FIGURE 8. Glucocorticoids and KRG extract alter multiple immune cell populations in the bone marrow. Bone marrow immune cell populations were analyzed after 4 weeks of treatment via flow cytometry. Differences in (A) B-cells, (B) CD4+ T-cells, (C) CD8+ T-cells, and (D) NK cells were analyzed via One-Way ANOVA with Tukey’s posttest. Violin plots show the range of values with lines at the median and quartiles. n = 5-6/group.

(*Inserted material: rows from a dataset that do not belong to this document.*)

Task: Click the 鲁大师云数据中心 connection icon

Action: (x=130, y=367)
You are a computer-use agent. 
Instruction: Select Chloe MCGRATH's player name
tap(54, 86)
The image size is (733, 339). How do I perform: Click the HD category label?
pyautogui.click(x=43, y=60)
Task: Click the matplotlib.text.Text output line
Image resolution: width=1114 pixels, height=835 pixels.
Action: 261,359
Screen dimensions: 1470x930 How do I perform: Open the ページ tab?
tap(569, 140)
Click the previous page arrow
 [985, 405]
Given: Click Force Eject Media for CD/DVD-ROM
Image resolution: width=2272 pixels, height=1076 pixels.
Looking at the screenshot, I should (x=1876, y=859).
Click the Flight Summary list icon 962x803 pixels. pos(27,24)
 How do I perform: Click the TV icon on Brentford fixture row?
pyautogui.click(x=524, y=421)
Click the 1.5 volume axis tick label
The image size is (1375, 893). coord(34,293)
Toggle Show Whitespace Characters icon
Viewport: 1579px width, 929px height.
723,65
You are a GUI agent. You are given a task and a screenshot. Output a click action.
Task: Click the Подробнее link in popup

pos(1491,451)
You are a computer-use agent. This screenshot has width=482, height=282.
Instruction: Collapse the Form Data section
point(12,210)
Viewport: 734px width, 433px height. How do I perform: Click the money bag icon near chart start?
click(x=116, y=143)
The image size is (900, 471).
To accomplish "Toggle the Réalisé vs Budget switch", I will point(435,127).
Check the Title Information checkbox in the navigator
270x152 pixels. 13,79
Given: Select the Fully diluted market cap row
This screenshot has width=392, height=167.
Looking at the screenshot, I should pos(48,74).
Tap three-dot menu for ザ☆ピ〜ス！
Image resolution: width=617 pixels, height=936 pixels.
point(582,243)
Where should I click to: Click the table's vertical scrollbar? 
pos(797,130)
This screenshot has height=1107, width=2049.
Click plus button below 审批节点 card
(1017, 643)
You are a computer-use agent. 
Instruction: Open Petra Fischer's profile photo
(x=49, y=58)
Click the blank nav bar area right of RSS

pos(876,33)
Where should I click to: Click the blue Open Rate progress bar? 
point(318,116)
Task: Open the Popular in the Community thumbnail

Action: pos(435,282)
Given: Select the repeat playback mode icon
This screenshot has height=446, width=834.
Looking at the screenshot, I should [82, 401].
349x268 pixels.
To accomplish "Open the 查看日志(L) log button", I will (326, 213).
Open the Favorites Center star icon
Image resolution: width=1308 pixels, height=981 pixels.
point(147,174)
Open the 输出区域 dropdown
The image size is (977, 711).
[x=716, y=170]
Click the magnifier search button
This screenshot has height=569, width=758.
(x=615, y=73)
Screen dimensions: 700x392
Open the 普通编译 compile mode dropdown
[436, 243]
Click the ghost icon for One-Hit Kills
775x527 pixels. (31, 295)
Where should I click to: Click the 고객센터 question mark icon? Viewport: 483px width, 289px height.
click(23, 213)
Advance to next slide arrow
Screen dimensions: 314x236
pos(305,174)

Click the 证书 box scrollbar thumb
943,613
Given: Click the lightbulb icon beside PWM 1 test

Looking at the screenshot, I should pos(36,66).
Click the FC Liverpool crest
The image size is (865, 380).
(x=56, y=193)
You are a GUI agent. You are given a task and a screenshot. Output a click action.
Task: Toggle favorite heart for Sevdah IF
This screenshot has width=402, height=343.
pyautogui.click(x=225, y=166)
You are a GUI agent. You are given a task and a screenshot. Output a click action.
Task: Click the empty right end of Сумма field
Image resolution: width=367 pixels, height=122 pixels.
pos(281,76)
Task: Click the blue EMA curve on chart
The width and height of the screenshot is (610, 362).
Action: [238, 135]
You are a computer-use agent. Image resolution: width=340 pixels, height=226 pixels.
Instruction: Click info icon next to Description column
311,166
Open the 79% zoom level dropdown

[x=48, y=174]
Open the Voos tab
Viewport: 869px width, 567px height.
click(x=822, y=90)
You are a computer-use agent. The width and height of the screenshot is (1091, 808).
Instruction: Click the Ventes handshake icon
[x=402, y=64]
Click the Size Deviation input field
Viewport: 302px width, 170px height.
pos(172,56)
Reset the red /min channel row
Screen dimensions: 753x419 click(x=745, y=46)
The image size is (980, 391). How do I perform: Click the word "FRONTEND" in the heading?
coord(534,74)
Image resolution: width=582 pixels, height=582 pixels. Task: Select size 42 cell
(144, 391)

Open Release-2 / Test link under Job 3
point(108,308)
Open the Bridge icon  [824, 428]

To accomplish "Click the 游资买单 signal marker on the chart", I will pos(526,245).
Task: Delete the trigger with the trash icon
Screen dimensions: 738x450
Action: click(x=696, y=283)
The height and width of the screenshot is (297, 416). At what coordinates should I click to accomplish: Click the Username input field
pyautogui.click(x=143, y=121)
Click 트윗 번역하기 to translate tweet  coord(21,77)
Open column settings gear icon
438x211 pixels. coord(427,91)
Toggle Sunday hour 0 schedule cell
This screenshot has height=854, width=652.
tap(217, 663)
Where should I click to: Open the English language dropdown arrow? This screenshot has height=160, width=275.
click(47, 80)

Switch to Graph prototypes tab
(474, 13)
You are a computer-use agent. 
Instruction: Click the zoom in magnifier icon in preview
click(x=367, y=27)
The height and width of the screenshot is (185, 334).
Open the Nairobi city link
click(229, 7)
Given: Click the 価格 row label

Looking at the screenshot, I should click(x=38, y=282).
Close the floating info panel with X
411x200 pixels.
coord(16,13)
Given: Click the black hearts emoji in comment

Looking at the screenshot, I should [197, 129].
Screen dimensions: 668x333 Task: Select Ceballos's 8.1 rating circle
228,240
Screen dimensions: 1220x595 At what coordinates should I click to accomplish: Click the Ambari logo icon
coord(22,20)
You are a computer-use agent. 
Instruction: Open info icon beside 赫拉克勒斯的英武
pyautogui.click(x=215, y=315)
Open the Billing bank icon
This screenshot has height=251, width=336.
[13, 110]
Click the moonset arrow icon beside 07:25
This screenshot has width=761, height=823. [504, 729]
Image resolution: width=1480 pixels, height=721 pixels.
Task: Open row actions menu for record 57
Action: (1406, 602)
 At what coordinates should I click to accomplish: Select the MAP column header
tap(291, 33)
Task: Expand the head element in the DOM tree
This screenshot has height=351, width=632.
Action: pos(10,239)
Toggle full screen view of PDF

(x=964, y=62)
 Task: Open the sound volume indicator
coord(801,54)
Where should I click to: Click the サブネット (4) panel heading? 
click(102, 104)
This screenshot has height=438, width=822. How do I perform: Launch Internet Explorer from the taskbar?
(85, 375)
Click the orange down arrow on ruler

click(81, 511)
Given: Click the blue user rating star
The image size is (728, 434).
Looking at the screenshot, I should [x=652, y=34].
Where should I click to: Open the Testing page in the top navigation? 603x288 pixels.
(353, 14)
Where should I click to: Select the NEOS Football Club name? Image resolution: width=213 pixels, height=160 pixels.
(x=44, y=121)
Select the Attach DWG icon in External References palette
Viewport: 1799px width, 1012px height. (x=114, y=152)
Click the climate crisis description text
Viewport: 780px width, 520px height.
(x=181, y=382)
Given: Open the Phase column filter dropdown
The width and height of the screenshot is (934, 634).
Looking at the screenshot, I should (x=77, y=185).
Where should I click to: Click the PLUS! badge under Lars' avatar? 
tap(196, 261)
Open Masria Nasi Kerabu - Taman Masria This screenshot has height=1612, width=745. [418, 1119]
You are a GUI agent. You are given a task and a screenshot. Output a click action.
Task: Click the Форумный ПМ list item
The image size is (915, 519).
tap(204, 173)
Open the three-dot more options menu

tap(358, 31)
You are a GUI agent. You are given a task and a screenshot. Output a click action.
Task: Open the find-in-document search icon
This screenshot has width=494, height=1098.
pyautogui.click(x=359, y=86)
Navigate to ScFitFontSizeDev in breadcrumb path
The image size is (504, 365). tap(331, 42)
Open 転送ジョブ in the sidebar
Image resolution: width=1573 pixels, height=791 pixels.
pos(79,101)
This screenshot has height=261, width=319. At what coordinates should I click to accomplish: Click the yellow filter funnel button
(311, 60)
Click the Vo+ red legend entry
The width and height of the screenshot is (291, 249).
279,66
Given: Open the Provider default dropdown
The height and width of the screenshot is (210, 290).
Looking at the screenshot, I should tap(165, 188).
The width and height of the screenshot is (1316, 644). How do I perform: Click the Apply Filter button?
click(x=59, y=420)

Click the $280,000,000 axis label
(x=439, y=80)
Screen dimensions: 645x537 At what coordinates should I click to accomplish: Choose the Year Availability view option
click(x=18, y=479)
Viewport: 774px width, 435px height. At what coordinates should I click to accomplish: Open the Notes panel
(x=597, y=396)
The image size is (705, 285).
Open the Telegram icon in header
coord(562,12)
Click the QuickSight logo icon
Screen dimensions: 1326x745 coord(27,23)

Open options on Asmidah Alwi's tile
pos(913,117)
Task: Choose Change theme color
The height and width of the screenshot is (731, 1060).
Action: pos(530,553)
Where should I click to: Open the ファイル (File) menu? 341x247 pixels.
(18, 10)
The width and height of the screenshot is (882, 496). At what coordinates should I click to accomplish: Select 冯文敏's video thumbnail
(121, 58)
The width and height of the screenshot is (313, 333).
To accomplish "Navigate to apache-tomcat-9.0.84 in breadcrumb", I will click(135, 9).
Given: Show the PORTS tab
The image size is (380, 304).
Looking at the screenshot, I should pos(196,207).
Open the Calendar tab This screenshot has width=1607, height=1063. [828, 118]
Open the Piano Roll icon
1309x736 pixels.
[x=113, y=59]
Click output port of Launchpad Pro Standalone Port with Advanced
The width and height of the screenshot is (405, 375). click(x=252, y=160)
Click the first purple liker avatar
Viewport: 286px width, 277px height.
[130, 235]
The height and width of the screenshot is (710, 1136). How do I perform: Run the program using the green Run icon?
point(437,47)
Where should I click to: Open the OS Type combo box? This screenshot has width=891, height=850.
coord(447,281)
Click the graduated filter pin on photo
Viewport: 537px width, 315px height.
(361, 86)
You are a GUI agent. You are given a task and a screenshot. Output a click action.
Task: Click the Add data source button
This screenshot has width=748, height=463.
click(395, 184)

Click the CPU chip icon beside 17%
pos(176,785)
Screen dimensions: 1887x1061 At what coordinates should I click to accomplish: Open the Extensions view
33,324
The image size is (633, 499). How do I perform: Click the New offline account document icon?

Analysis of the mesenteric lymph node demonstrated a significant reduction in B-cells with GC treatment and KRG extract did not affect this decrease, similar to bone marrow (p < 0.0001, compared to vehicle; Figure 9A). Interestingly, KRG treatment alone caused a significant reduction in B-cells compared to Vehicle control (p = 0.0012, Figure 9A). Further analyses in the mesenteric lymph node immune cell populations revealed no differences between any groups in CD4+ T-cells (Figure 9B), CD8+ T-cells (Figure 9C), or NK cells (Figure 9D).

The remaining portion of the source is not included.